In the entries that follow, identify the line containing "The width and height of the screenshot is (1449, 391)." and return it together with all later lines, exactly as they appear.
----- Data to examine
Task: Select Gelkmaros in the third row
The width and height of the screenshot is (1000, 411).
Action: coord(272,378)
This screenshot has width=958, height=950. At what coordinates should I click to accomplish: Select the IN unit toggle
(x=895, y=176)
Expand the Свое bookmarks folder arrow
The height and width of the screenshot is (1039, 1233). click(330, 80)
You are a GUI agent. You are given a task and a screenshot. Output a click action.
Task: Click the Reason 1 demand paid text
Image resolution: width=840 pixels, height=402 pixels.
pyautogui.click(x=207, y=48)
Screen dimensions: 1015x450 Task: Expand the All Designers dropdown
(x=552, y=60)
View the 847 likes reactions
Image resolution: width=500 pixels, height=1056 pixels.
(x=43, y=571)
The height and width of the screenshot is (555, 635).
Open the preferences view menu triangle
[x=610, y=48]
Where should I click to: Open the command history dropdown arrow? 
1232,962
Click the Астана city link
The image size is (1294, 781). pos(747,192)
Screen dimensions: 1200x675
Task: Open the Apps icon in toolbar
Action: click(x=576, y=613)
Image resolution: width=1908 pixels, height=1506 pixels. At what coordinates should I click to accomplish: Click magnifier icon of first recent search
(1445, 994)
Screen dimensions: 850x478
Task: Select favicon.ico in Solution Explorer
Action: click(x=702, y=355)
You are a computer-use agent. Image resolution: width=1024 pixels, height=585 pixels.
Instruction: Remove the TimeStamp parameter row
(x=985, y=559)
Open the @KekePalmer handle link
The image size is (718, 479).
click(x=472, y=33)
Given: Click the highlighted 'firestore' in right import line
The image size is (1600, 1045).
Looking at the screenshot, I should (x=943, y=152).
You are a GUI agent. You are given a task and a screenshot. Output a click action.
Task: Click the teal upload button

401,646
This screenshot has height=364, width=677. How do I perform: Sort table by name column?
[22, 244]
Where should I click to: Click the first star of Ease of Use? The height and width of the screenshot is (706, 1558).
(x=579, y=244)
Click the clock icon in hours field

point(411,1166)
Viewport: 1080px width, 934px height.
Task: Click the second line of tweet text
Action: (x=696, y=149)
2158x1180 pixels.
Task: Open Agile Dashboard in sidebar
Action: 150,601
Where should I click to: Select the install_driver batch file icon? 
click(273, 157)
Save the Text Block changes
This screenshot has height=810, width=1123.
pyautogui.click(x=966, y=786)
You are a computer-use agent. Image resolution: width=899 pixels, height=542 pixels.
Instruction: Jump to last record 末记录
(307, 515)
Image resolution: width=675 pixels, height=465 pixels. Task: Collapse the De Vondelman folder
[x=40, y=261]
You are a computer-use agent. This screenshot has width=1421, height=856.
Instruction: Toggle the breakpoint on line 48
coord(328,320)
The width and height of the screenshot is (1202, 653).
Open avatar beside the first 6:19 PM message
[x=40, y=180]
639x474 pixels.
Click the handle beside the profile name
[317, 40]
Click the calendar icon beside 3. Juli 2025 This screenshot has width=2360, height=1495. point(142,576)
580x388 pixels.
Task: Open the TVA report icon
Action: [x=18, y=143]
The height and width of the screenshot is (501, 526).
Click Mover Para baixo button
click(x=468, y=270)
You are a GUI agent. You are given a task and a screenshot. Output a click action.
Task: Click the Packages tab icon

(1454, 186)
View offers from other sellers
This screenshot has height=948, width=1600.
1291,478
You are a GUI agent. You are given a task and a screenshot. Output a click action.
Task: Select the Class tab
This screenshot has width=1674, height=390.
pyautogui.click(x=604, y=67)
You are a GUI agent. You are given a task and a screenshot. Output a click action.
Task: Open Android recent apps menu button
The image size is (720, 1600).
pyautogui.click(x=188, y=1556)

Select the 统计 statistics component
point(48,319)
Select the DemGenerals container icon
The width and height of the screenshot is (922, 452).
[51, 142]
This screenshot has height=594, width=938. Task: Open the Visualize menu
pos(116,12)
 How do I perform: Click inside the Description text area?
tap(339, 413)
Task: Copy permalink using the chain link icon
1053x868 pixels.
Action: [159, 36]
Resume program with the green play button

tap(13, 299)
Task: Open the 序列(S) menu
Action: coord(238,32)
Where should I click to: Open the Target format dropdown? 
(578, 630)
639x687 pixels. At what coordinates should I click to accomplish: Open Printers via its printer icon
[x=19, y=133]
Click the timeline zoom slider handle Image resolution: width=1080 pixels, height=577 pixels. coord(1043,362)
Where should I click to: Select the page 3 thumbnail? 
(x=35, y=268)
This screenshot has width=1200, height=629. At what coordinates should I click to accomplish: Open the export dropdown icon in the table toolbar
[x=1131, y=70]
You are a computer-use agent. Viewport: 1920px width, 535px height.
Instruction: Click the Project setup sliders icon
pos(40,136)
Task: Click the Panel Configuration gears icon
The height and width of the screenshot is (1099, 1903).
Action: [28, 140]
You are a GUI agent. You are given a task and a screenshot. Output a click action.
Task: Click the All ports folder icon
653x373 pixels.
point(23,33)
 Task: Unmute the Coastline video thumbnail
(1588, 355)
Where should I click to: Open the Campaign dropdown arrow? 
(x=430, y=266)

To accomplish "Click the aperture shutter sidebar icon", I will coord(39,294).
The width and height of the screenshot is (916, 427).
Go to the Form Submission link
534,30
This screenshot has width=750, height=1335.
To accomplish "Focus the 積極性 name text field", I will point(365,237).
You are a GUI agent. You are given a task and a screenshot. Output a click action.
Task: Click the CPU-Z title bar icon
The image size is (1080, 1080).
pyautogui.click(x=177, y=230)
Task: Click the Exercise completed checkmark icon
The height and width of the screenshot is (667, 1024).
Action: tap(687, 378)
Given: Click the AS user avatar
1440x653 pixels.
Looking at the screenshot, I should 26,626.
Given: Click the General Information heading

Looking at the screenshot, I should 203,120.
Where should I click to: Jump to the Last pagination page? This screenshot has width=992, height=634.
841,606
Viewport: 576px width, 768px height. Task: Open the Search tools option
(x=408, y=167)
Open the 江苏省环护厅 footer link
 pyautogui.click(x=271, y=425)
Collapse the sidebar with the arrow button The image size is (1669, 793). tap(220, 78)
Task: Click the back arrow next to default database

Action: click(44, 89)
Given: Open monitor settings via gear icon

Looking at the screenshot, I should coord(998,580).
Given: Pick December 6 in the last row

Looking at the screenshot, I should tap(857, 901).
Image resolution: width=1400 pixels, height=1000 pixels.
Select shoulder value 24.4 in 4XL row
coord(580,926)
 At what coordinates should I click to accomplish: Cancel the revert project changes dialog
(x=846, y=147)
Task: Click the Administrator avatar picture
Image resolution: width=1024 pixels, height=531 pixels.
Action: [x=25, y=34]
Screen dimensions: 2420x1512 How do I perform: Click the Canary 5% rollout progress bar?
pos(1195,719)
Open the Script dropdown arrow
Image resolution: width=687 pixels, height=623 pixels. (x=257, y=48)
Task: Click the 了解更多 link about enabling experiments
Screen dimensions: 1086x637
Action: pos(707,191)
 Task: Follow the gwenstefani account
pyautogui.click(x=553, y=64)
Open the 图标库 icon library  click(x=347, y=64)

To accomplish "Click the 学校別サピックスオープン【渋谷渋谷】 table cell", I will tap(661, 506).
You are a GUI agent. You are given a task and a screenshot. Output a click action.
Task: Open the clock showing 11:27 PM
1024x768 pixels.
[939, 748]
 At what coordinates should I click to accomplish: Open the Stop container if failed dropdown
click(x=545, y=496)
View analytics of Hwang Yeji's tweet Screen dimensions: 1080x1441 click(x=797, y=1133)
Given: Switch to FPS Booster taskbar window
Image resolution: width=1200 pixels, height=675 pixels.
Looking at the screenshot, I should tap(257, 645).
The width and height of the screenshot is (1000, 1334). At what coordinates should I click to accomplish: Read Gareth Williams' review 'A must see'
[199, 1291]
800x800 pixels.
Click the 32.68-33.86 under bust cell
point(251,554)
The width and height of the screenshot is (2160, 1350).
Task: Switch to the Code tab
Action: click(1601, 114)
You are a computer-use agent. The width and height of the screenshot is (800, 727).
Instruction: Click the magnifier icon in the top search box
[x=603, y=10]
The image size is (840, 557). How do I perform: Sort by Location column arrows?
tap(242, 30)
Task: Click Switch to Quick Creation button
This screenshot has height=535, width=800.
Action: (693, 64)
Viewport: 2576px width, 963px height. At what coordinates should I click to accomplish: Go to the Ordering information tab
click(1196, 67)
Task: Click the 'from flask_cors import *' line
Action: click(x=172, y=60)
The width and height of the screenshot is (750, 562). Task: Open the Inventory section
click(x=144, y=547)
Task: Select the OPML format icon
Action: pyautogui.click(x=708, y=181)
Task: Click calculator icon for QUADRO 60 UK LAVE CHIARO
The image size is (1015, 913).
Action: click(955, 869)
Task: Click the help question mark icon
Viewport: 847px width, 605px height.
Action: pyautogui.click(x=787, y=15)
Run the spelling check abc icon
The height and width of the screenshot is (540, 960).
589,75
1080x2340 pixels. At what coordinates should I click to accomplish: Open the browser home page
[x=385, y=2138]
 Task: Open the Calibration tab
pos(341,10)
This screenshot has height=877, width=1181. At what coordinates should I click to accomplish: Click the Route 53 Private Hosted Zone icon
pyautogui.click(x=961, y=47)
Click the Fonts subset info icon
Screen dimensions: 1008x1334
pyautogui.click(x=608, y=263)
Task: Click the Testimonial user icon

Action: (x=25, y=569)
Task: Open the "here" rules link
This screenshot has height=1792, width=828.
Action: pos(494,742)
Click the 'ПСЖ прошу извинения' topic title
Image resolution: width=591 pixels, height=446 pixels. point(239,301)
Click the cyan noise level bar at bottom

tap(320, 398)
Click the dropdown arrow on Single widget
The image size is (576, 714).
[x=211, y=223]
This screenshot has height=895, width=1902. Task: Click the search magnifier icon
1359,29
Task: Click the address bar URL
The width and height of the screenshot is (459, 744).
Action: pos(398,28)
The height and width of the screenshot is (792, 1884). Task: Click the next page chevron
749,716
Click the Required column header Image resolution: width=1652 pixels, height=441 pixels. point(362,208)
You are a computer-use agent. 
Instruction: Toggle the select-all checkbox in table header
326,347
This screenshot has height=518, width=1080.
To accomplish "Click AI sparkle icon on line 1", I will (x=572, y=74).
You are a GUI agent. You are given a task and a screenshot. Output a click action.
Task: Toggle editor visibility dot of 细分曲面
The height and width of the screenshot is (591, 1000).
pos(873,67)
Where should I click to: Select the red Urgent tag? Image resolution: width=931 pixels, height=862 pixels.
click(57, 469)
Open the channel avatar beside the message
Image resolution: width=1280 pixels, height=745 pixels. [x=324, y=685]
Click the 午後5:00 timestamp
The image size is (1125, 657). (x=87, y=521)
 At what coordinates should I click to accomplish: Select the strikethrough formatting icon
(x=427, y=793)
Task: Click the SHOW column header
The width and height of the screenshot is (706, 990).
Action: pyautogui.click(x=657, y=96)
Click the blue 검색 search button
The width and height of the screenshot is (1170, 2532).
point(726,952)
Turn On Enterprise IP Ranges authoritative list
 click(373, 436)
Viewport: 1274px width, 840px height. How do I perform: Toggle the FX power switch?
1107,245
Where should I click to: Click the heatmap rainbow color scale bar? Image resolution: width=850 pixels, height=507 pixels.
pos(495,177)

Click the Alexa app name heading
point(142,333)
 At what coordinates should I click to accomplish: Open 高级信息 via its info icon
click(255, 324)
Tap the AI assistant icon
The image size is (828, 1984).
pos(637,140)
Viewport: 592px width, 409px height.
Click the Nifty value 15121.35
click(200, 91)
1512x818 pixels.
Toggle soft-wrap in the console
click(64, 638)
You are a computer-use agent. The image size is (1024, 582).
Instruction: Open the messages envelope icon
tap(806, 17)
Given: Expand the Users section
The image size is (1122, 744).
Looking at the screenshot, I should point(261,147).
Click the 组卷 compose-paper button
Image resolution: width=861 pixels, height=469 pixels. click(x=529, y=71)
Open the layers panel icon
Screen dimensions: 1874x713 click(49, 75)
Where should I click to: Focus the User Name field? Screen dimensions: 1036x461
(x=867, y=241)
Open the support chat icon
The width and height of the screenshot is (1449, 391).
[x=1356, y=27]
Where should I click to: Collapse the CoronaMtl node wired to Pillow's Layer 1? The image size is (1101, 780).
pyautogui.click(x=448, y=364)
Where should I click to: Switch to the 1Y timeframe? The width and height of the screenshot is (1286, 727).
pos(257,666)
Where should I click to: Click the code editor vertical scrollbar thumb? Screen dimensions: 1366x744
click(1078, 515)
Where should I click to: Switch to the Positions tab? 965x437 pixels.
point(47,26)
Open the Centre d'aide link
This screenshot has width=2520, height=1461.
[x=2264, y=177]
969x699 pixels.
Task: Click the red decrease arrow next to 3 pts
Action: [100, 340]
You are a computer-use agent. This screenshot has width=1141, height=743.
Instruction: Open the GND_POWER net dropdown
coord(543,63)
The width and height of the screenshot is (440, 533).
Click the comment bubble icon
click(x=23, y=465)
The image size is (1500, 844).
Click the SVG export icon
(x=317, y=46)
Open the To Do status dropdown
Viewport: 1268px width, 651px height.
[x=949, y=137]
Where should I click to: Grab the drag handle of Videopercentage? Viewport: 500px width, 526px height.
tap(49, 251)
----------
Reply>
The width and height of the screenshot is (1449, 391).
[x=1356, y=27]
Where should I click to: Collapse the CoronaMtl node wired to Pillow's Layer 1? The image size is (1101, 780).
pyautogui.click(x=448, y=364)
Where should I click to: Switch to the 1Y timeframe? The width and height of the screenshot is (1286, 727).
pos(257,666)
Where should I click to: Click the code editor vertical scrollbar thumb? Screen dimensions: 1366x744
click(1078, 515)
Where should I click to: Switch to the Positions tab? 965x437 pixels.
point(47,26)
Open the Centre d'aide link
This screenshot has width=2520, height=1461.
[x=2264, y=177]
969x699 pixels.
Task: Click the red decrease arrow next to 3 pts
Action: [100, 340]
You are a computer-use agent. This screenshot has width=1141, height=743.
Instruction: Open the GND_POWER net dropdown
coord(543,63)
The width and height of the screenshot is (440, 533).
Click the comment bubble icon
click(x=23, y=465)
The image size is (1500, 844).
Click the SVG export icon
(x=317, y=46)
Open the To Do status dropdown
Viewport: 1268px width, 651px height.
[x=949, y=137]
Where should I click to: Grab the drag handle of Videopercentage? Viewport: 500px width, 526px height.
tap(49, 251)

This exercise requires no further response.